Re: making the new if-converter not mangle IR that is already vectorizer-friendly

2015-08-05 Thread Richard Biener
On Fri, Jul 31, 2015 at 7:43 PM, Abe  wrote:
> [Abe wrote:]
>>>
>>> TTBOMK, that "expense" is temporary, pending fixes/improvement
>>> to the new converter.  IOW, I don`t think any of the relevant
>>> regressions are as a result of "essential complexity".
>
>
> [Richard wrote:]
>>
>> I don't see how you can fix this without scatter support in the CPU.
>
>
> Well, for some test cases, I can see in the GIMPLE dumps that
> a/the scratchpad wasn`t needed here and wasn`t needed there.
> IOW, the converter that "knows how" to indirect via scratchpads
> is doing so _always_ rather than only when it`s truly needed.
> This is causing additional indirection which the vectorizer
> rejects.  Making the new converter "smarter" should fix this.
>
> Overall, however, I see your point and agree with it.  Gather support
> is needed for the loads and scatter for the stores, in the general case.
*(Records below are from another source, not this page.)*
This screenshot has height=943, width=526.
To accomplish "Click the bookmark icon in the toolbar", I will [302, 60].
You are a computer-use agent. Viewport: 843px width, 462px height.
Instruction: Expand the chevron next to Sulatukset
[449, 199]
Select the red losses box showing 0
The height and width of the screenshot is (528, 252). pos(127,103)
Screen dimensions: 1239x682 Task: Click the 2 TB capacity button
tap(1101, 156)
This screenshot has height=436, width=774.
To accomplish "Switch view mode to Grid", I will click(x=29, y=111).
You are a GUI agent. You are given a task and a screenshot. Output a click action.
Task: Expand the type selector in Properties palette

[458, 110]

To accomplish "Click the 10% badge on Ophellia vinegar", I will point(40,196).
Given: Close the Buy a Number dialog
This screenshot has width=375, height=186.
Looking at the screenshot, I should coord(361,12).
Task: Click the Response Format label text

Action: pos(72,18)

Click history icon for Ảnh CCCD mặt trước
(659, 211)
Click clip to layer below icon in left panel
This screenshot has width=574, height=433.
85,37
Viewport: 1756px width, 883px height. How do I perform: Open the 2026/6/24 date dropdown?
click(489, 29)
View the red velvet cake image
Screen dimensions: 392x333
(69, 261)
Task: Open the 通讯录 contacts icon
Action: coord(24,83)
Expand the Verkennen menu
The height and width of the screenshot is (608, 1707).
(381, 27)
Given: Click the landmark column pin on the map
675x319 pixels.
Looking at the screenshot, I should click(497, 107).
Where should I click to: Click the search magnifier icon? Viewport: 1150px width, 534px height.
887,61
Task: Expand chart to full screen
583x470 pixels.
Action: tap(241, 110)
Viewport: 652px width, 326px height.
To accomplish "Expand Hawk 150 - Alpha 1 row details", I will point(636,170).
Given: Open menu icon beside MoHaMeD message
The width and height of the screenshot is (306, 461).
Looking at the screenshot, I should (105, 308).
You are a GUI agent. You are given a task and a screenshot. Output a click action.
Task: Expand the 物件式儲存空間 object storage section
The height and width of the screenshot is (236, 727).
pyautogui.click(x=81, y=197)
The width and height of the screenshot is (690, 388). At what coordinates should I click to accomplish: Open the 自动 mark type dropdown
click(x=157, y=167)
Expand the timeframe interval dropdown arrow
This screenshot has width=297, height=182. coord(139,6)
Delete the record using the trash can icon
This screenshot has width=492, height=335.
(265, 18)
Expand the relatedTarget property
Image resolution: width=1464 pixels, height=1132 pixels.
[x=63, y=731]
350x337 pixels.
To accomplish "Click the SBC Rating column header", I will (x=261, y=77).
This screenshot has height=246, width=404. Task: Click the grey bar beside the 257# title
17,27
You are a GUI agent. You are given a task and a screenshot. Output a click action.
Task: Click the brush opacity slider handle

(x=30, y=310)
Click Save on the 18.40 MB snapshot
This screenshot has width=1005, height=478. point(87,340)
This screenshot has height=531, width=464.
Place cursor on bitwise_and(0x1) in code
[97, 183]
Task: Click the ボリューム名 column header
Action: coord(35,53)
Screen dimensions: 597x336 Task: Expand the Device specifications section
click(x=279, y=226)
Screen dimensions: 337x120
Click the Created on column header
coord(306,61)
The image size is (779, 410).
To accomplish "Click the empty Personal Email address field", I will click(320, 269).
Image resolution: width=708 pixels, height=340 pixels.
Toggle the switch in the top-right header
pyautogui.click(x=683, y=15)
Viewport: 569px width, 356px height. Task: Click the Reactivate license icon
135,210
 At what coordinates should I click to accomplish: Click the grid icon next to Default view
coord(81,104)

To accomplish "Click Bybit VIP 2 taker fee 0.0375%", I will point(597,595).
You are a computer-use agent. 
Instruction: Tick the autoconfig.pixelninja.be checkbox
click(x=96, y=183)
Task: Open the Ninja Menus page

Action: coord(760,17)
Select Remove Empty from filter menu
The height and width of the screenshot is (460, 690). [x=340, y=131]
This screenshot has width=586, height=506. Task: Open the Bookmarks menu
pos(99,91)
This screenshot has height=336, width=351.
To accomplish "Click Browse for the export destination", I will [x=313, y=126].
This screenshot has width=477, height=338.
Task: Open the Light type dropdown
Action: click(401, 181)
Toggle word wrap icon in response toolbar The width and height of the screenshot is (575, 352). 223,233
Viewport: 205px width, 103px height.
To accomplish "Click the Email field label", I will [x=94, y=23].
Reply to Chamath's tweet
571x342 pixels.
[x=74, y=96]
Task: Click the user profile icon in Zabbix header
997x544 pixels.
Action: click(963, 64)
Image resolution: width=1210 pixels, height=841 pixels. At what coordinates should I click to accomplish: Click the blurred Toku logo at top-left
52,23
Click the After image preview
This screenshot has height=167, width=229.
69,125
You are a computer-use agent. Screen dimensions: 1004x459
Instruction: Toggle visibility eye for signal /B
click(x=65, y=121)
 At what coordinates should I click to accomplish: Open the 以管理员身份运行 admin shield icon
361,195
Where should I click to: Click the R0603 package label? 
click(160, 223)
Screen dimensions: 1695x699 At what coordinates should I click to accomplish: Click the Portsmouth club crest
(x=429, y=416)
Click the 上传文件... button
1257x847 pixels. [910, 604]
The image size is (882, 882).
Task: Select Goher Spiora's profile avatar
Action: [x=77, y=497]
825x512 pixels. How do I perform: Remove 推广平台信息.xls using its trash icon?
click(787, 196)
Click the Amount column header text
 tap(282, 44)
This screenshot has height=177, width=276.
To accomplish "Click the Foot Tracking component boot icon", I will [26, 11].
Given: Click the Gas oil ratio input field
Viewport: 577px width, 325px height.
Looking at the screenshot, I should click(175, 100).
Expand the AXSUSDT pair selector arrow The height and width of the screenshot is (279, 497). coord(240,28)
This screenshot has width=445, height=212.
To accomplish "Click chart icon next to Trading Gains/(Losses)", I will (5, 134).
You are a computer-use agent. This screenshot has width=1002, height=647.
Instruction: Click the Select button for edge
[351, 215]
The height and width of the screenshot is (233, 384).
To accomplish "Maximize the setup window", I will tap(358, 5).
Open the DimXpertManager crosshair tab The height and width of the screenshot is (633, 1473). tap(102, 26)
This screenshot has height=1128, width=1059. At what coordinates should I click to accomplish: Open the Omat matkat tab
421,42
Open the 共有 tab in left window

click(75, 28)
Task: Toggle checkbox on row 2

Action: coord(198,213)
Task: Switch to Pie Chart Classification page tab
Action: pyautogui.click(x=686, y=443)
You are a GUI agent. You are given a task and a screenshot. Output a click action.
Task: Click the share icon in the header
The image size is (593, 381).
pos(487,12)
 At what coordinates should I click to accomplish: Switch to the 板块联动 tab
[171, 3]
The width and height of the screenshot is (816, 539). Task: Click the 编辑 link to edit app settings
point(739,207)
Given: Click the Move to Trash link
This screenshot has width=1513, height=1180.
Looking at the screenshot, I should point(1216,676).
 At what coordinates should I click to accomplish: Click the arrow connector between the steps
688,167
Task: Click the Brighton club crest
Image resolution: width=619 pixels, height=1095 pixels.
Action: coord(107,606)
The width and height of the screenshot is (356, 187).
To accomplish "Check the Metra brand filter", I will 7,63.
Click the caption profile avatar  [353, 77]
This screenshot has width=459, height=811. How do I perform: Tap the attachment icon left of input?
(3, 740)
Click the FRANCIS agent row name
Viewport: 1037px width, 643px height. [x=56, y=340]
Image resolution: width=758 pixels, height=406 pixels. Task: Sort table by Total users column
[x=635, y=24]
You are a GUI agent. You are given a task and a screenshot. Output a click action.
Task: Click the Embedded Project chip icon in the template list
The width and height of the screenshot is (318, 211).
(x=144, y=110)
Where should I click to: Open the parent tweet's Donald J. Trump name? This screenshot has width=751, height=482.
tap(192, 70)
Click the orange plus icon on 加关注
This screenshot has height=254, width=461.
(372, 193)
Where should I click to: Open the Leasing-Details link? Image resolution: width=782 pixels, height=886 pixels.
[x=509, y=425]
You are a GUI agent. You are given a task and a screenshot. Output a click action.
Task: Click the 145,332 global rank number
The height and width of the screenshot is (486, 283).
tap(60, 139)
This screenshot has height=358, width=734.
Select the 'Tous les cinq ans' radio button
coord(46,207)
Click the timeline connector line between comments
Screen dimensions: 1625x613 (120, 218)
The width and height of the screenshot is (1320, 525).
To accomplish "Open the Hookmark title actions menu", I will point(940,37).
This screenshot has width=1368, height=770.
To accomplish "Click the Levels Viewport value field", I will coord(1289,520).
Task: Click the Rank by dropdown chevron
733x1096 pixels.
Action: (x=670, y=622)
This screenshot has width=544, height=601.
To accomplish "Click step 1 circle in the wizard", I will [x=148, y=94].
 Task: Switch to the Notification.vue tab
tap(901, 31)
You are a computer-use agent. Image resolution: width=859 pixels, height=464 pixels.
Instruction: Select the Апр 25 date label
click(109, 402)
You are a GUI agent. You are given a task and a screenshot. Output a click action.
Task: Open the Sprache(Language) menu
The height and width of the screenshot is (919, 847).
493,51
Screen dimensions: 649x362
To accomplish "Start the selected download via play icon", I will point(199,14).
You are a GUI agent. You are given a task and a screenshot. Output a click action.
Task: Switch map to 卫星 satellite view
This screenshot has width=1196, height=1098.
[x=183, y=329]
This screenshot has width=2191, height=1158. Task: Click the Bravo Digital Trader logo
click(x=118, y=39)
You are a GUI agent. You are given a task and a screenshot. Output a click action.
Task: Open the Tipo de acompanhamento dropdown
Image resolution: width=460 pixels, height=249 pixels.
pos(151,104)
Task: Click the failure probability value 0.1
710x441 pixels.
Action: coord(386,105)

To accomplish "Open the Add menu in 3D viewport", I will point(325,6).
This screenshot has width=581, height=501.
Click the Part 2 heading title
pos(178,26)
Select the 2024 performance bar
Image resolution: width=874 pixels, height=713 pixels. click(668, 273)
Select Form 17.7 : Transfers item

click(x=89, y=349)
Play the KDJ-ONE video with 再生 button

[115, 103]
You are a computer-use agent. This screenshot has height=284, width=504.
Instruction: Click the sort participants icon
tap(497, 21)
You skipped my analysis that even with scatter/gather support as
implemented by AVX on x86_64 vectorization is not possible because
of how those instructions are designed.

Note that the old converter is already "smarter".  Note that the old
converter knows to use masked loads/stores which is a closer
match to the original code and which will be faster and trivially
vectorizable.  Also note that all x86_64 CPUs that suport gather
also support masked loads and stores.

I know no other CPU architecture with scatter/gather support
(and doubt they do not at the same time implement masked loads/stores)

Richard.

>
> [Richard wrote:]
>>
>> But then you should restrict the if-conversion
>> to targets that can do gather vectorization.
>
>
> I think adding this requirement -- to generalize, _two_ req.s:
> _gather_ support for _load_ if conversion with [a] scratchpad[s],
> and scatter support for _store_ if conversion with [a] scratchpad[s] --
> is a reasonable and probably wise goal.  Doing so should eventually
> enable us to conclude automatically "it is safe to enable this kind of
> if conversion for/on this target" and enable the relevant transformations
> automatically when given e.g. "-O3" and autovectorization.
>
>
> [Abe wrote]
>>>
>>> As of now, the relevant "improvement" in/due-to the new
>>> converter is not always effective [...] We intend to fix this.
>
>
> [Richard wrote:]
>>
>> This should be fixed before the patch can go in.
>
>
> The current plan is to add new switches that control which [if any]
> if converter is active, and to have the old one _and_ the new one
> be included in GCC trunk for the time being.  Then I/we can have
> more eyes on the new code, helping with bugs etc., without having
> any impact at all on code that only either is compiled with
> the old flags [which shall retain their old semantics
> for now] or with no relevant flags whatsoever.
>
> Is that plan OK?
>
>
> [Richard wrote:]
>>
>> There is the existing mechanism to if-convert only a copy
>> of the loop guarded with IFN_LOOP_VECOTRIZED so the
>> cost model is that of the vectorizer when it tries to vectorize
>> the if-converted copy.  If it doesn't vectorize that copy the
>> non-if-converted loop is preserved, otherwise it is deleted.
>
>
> I think I found the code to which you are referring here,
> and I tried to use it [so as to not reduplicate efforts],
> but my first effort at doing so was unsuccessful AFAIK.
> Trying again -- this time with help from Jakub,
> I hope -- is on my work agenda.
>
>
> [Richard wrote:]
>>
>> I've argued in the past that the GIMPLE if-converter should
>> always go that path (thus strictly be a vectorization enabler only).
>
>
> If I understand correctly what you mean by that, then I agree.
>
>
>> if-conversion is already on by default if vectorizing.
>
>> We only do not introduce store-data-races by default.
>
> Thanks.
>
> Do you know if the e.g. GCC 5.1 [and 5.2, if bug fix not included]
> release[s] were "safe" even without your recent bug fix [July 10]
> for code _not_ compiled with "-ftree-loop-if-convert-stores"?
> I ask b/c the test case I wrote which was able to cause GCC to
> generate crashing code [for a correct-under-low-optimization test
> case] intentionally had a crash due to dereferencing a null pointer
> in a _load_.  IIRC, getting GCC to generate that bad code required
> "-ftree-loop-if-convert-stores" despite it being a faulty _load_.
>
> FYI: I have made some progress on the SPEC testing, but I do not
> yet have the work at a point where I`m ready to report numbers.
>
>
> Regards,
>
> Abe


July/August GNU Toolchain update

2015-08-05 Thread Nick Clifton
Hi Guys,

  Sorry for the delay in bringing you this update; I have been very
  busy in the last few months.  Anyway the highlights of the changes
  to the GNU Toolchain are as follows:

   * The GDB 7.10 branch has been created.  Expect a release soon.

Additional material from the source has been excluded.